Analogamente sono state concentrate sinergie di inchieste penali su delega della magistratura ordinaria e di quella contabile. In tutto sono giunte 115.462 deleghe, delle quali l’86% già concluse. Stando ai dati comunicati, sulla “linea di fuoco” dell’evasione fiscale sono 128mila le verifiche e i controlli effettuati. Si sono conclusi sequestri patrimoniali per circa 1,1 miliardi di euro, mentre sono state avanzate proposte di recupero per ulteriori 5,7 miliardi di euro. Ammontano a oltre 22mila le persone denunciate con 378 arresti; Per gli illeciti fiscali internazionali si evidenziano oltre 2mila soggetti scoperti. Infine, per quanto riguarda l’economia sommersa, sono stati acciuffati più di 12mila imprenditori del tutto sconosciuti al fisco (evasori totali), responsabili di aver evaso 5,8 miliardi di euro di Iva, mentre i datori di lavoro verbalizzati sono stati oltre 6mila, che hanno impiegato più di 30mila lavoratori in “nero” o irregolari.
Quanto scritto riguarda gli interventi contro la grande evasione, ma contemporaneamente ci sono, soprattutto, imprenditori che hanno piccole-medie pendenze a livello di debito con il Fisco, differenze, mancati pagamenti e multe dovuti più che altro a loro problemi economici e di scarsa liquidità, ampiamente vessati da cartelle esattoriali di Equitalia e in ballo con la rottamazione delle stesse, che riguardano il passato prossimo e quello remoto. Per questo variegato mondo di contribuenti è venuta alla ribalta la notizia, una novità, che si riassume nella cosiddetta “pace fiscale”.
Questa intricata vicenda legislativa è il frutto di una delle tante proposte sancite dal famoso “Contratto di governo” firmato da Salvini e Di Maio.
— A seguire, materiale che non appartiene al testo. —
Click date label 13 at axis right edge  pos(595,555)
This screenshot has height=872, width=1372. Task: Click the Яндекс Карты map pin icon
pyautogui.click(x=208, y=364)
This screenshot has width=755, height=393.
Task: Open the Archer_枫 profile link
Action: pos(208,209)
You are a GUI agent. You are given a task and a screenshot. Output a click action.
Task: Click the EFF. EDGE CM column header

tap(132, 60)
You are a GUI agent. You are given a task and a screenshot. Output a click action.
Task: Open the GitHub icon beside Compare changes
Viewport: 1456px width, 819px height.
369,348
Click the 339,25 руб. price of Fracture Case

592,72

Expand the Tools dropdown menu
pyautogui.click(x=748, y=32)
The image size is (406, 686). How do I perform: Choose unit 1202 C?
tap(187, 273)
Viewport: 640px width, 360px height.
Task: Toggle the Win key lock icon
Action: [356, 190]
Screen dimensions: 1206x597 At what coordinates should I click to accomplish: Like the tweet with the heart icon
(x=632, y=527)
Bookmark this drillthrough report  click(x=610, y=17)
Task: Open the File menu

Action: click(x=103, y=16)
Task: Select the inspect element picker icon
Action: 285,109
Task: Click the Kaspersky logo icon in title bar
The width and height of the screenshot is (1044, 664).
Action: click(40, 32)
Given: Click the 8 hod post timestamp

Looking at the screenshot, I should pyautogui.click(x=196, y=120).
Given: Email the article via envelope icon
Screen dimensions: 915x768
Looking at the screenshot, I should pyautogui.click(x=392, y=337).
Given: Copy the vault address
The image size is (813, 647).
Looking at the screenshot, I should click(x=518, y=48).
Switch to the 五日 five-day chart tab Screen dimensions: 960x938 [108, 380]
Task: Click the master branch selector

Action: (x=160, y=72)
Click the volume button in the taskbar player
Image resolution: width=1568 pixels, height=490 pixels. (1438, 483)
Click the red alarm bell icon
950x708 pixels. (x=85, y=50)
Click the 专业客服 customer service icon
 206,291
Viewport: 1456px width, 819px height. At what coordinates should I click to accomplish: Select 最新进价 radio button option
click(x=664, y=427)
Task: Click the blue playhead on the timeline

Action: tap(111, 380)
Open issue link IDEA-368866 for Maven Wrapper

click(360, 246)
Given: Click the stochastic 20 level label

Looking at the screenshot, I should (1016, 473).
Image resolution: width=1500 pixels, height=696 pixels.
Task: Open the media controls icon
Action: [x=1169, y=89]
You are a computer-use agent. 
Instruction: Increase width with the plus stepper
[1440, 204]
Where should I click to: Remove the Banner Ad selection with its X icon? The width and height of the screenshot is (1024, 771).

E’ divenuta una priorità, un “fiore all’occhiello” del nuovo Esecutivo: da parte sua, c’è voglia di avviare subito il motore, con l’attuazione legislativa di questo “chiodo fisso”. Ma di cosa stiamo parlando?
In buona sostanza, si tratta di un condono, o meglio di una consistente rottamazione delle cartelle per 35 miliardi di euro. Al momento si sta valutando attentamente l’impatto che la pace fiscale, a firma Lega e Movimento 5 Stelle, potrebbe avere sulla definizione agevolata dei ruoli attualmente in corso. E che ha visto l’adesione di 950mila debitori, da cui l’erario attende 2 miliardi di euro per il 2018-2019. Sono, però, da capire i dettagli di questa misura, ben sapendo che manca il documento definitivo.
Nelle ipotesi giallo-verde si prevedeva di richiedere tra il 6 e il 25% del dovuto, in base allo stato patrimoniale e ai redditi dei contribuenti. Ma si tratta, appunto, di una bozza iniziale, che, considerando l’ampia forchetta prevista, può subire un deciso scostamento. Purtroppo, come sempre, è più facile a dirsi che a farsi, perché di mezzo ci sarebbe una trattativa con l’Unione europea dall’esito tutt’altro che scontato. Non è affatto detto che l’Europa decida, infatti, di consentire l’utilizzo delle una tantum per abbassare il deficit pubblico. Resta, allora, non solo molto da lavorare, ma anche molto da scommettere sull’effettiva realizzazione di questa pace fiscale. Anche perché – ripeto – nelle ipotesi formulate dai fautori del nuovo Esecutivo si legge come la richiesta possa variare tra il 6 e il 25% del dovuto. Scenario realizzabile?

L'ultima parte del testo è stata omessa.